* [Given entries]
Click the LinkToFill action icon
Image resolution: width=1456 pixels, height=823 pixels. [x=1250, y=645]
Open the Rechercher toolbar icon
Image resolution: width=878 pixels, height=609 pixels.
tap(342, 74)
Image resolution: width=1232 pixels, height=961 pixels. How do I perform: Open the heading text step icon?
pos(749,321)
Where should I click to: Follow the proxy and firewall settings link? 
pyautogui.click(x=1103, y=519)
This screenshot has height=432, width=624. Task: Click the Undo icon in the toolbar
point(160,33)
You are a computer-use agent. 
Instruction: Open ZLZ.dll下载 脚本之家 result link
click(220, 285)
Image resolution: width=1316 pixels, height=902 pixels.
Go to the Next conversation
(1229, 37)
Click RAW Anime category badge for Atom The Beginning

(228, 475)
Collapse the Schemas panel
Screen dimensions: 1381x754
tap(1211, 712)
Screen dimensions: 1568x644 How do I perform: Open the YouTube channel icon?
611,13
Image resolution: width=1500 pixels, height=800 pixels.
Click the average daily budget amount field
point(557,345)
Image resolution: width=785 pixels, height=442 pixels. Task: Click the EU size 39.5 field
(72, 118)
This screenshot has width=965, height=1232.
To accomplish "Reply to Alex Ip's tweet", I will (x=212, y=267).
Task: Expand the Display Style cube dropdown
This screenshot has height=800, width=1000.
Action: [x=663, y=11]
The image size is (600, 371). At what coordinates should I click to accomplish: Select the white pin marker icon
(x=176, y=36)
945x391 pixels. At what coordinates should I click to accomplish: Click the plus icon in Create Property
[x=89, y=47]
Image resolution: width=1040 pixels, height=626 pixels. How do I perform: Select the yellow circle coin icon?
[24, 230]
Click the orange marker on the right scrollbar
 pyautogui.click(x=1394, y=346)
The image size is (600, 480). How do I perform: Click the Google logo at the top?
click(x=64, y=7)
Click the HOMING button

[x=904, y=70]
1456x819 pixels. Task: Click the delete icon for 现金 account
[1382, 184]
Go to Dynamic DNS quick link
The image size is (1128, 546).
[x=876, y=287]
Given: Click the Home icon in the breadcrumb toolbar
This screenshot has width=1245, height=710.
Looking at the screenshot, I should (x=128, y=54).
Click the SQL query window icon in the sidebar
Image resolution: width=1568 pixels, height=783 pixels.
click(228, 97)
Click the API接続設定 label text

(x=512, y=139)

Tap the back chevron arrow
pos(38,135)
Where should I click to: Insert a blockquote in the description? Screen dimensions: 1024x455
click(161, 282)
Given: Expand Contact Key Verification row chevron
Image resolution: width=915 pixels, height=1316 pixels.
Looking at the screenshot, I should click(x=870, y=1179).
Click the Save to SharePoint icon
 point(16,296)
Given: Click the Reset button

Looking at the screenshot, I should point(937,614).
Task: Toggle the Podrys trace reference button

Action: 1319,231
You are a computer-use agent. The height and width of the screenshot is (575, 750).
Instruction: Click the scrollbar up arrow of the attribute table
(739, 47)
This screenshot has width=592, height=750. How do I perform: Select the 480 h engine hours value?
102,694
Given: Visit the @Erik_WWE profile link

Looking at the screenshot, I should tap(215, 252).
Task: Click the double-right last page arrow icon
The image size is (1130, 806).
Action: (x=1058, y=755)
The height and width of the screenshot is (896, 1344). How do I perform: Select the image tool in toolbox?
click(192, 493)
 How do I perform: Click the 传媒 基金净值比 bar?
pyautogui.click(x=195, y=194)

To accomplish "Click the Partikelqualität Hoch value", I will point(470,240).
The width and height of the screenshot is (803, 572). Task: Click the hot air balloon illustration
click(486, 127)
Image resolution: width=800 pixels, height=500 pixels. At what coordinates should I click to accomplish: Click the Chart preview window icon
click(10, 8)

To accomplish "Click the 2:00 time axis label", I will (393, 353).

* [To do]
Rewrite the stretch from the line that contains "Given: Visit the @Erik_WWE profile link" through the end of the data, replacing "illustration" with "graphic" and leaving everything else unchanged.

* [Result of the task]
Given: Visit the @Erik_WWE profile link

Looking at the screenshot, I should tap(215, 252).
Task: Click the double-right last page arrow icon
The image size is (1130, 806).
Action: (x=1058, y=755)
The height and width of the screenshot is (896, 1344). How do I perform: Select the image tool in toolbox?
click(192, 493)
 How do I perform: Click the 传媒 基金净值比 bar?
pyautogui.click(x=195, y=194)

To accomplish "Click the Partikelqualität Hoch value", I will point(470,240).
The width and height of the screenshot is (803, 572). Task: Click the hot air balloon graphic
click(486, 127)
Image resolution: width=800 pixels, height=500 pixels. At what coordinates should I click to accomplish: Click the Chart preview window icon
click(10, 8)

To accomplish "Click the 2:00 time axis label", I will (393, 353).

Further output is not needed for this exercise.